From the perspective of multivariate analysis (STATIS), the intervals 2000–2005, >2020, and 2016–2019 show greater structural similarity in their emission patterns, while vehicles from before 2000 and those from 2010–2015 exhibit notable differences. Regarding brands, Chevrolet stands out for its high frequency of use and the presence of models with moderate emissions (Aveo) and elevated emissions (Corsa).

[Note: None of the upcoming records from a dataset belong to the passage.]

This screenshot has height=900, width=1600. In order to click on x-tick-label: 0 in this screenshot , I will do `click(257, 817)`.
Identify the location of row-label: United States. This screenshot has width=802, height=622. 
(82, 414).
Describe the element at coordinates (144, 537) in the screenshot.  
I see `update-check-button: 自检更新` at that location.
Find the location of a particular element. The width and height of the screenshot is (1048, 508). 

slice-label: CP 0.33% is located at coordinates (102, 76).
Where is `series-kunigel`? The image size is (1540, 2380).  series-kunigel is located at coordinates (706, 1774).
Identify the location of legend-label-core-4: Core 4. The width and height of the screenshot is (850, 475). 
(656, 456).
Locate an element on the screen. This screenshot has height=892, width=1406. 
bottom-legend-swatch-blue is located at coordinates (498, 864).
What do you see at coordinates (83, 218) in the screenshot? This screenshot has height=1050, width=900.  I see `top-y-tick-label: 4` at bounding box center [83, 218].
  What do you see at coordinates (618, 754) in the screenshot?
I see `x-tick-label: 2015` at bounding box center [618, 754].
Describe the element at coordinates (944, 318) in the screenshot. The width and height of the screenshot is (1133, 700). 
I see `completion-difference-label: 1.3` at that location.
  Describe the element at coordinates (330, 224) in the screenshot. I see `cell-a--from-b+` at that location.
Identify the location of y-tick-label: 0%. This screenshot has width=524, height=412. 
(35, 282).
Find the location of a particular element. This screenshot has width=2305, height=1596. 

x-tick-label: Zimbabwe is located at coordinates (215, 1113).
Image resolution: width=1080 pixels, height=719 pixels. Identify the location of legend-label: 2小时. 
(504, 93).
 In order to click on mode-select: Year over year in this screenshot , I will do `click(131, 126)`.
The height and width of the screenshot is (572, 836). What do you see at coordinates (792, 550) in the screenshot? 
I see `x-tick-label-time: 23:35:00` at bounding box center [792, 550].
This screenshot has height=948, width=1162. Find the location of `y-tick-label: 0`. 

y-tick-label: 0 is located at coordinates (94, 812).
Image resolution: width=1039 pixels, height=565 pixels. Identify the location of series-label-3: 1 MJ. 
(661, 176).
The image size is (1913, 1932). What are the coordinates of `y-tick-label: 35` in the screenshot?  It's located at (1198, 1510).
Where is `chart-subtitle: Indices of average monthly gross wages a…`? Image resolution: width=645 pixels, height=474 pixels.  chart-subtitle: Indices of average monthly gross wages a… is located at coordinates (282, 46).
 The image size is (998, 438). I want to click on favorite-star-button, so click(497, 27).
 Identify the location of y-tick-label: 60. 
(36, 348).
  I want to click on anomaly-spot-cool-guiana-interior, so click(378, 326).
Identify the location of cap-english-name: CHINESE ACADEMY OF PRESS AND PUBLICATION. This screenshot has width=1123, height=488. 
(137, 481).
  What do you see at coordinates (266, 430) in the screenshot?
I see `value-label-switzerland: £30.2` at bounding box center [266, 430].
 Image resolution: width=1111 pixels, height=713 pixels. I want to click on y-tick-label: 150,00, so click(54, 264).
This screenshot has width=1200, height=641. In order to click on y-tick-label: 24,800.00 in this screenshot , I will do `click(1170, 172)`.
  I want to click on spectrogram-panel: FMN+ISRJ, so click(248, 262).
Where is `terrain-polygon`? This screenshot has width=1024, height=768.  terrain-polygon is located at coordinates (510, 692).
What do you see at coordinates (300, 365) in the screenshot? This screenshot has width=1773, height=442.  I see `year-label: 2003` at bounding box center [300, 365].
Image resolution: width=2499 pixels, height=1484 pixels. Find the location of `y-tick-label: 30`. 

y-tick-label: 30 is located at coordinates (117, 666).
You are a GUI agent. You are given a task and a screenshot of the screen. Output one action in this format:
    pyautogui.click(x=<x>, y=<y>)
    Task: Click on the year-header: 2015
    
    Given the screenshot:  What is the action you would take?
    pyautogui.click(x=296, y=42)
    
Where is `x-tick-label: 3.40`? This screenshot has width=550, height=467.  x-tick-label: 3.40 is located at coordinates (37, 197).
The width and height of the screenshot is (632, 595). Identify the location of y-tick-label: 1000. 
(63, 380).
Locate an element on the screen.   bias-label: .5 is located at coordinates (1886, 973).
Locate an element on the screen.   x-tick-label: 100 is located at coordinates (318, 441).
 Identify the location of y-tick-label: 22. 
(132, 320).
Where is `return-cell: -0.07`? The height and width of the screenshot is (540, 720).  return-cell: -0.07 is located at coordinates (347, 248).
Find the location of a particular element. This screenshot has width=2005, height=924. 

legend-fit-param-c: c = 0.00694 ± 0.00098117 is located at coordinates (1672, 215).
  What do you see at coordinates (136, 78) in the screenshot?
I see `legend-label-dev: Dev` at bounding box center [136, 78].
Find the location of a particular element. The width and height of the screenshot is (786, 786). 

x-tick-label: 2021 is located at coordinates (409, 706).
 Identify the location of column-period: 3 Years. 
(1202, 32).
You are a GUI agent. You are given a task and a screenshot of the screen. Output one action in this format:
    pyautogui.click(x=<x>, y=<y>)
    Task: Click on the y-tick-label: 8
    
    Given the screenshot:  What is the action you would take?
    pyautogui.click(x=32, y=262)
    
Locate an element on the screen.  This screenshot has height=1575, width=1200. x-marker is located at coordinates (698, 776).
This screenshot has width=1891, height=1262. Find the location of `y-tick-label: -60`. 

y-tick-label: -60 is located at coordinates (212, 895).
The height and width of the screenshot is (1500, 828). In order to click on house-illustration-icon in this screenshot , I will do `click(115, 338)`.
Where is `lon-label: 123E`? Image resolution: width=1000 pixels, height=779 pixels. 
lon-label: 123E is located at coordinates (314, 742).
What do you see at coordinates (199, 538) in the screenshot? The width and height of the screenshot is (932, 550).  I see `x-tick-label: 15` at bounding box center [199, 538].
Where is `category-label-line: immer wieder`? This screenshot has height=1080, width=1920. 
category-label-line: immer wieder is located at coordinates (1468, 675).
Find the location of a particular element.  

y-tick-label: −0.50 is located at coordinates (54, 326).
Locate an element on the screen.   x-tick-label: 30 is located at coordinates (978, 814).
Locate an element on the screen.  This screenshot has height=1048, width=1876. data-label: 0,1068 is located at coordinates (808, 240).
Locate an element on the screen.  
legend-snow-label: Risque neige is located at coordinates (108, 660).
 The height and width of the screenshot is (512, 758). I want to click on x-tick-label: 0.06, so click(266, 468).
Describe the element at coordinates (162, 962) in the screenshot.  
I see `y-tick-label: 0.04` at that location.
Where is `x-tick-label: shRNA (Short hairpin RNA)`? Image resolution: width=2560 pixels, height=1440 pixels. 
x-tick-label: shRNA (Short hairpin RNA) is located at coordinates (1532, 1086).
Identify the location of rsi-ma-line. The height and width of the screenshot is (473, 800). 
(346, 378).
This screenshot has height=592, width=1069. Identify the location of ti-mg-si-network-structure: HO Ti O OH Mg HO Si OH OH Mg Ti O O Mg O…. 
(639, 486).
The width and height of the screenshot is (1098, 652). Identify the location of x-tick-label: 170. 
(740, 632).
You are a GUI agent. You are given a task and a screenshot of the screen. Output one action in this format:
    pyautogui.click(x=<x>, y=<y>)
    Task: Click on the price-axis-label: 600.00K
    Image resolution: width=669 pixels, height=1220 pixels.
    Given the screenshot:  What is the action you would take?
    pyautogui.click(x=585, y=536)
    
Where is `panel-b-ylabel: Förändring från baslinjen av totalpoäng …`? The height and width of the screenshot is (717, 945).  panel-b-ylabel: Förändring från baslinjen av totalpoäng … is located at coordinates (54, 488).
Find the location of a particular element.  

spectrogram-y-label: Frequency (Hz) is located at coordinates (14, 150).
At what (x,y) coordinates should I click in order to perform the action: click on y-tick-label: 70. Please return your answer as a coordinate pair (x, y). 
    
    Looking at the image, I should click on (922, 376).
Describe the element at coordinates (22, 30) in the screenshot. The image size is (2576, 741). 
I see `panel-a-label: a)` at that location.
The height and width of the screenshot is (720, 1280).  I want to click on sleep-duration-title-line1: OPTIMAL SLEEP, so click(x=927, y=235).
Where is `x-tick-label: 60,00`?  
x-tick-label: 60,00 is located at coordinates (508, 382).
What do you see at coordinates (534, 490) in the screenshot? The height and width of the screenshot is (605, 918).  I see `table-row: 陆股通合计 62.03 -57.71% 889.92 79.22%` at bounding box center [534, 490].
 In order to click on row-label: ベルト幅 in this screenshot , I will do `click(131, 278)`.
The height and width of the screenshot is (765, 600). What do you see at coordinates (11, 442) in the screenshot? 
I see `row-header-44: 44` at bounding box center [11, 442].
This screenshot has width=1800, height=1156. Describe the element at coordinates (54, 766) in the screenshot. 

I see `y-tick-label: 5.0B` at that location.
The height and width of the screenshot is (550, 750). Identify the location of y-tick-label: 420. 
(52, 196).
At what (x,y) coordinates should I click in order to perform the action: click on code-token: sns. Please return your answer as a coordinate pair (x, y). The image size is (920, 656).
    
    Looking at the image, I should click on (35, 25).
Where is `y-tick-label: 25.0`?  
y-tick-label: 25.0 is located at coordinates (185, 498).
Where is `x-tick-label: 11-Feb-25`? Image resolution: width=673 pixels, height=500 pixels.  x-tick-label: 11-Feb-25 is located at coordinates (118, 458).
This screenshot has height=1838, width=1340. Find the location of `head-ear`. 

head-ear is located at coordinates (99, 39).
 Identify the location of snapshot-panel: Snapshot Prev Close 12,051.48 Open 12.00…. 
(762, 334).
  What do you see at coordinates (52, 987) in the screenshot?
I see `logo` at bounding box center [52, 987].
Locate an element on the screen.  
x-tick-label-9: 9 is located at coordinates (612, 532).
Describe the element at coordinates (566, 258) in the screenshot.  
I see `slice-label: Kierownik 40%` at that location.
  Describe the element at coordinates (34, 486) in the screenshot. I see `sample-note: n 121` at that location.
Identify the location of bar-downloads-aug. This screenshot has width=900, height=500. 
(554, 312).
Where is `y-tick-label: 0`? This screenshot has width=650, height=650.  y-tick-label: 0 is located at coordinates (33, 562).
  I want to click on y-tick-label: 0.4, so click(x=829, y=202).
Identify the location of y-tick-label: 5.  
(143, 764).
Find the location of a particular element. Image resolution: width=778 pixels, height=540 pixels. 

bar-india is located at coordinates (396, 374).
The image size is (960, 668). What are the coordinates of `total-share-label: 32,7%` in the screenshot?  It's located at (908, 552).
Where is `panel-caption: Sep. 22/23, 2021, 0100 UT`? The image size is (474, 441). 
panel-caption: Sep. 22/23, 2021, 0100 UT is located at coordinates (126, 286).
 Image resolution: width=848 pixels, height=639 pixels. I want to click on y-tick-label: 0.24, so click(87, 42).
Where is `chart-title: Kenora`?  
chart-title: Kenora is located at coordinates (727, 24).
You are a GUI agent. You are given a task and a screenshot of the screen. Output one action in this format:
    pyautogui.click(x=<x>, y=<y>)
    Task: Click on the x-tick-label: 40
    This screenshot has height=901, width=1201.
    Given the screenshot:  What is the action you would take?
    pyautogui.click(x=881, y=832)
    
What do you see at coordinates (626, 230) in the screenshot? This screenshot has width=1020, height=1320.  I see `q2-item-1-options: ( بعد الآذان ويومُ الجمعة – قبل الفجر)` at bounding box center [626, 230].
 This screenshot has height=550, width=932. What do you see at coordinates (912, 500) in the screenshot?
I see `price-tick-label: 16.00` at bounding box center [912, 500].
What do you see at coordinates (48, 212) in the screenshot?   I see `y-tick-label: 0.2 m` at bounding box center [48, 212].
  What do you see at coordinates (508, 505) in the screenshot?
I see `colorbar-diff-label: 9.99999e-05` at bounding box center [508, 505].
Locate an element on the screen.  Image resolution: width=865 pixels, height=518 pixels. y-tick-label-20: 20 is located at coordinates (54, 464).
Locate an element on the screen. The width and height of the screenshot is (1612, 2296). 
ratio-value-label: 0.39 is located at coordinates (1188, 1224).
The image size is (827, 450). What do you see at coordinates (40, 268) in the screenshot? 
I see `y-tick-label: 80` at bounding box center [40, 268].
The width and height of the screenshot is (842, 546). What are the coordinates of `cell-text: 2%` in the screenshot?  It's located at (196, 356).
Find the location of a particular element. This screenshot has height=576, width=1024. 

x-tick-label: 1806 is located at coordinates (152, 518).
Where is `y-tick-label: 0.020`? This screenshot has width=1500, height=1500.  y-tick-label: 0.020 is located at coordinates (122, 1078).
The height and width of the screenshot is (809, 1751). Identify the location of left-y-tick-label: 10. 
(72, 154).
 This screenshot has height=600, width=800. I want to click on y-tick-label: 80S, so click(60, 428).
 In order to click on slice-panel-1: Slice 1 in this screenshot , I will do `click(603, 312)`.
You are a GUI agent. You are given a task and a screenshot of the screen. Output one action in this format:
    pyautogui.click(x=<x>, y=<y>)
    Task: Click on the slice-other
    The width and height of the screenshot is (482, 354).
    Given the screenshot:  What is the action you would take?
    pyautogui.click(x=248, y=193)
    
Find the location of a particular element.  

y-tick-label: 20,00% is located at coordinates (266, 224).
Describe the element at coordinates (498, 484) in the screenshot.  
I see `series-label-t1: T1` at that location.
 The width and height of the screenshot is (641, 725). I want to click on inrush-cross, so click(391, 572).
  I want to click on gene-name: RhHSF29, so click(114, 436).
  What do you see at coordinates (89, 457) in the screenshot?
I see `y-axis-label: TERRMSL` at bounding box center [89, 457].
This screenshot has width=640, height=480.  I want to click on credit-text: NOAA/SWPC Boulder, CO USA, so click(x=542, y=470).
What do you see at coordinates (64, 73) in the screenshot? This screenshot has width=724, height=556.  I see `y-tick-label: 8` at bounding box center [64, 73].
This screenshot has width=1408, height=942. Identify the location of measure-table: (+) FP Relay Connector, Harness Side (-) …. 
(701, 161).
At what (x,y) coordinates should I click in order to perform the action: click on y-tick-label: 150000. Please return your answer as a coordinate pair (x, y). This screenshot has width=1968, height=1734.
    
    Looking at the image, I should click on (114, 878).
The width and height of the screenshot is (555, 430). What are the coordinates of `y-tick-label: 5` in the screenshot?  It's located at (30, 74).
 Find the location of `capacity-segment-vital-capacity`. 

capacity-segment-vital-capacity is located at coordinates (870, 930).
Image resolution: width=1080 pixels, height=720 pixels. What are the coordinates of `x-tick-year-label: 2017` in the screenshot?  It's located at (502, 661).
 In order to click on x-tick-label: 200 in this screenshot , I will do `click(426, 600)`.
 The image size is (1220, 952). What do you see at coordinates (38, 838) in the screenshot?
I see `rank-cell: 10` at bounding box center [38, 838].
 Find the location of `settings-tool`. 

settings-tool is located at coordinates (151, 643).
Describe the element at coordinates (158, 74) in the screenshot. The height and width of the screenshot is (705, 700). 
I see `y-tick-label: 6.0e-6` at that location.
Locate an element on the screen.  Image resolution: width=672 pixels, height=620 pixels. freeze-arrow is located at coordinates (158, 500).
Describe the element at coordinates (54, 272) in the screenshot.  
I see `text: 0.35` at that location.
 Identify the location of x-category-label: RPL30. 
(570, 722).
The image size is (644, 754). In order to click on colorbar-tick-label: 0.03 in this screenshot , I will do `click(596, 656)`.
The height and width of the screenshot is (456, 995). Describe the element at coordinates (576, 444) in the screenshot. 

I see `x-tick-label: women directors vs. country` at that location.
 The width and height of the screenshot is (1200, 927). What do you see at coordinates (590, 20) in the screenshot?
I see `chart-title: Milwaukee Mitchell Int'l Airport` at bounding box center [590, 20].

Additionally, cases of high emissions (Mazda CX-3 and Skoda Fabia) and surprisingly low emissions despite their age (Volkswagen Golf and Mazda 2200) were identified, highlighting individual variability within each year interval.
We emphasize that our analysis is purely exploratory and lacks commercial intent; its purpose lies in understanding the complexity of the data and addressing underlying patterns that are not captured by conventional statistics. Our findings underscore the determining influence of vehicle age on gas emissions and validate the application of multivariate statistical methods, such as STATIS, to analyze and decompose the inherent variability across different vehicular scenarios.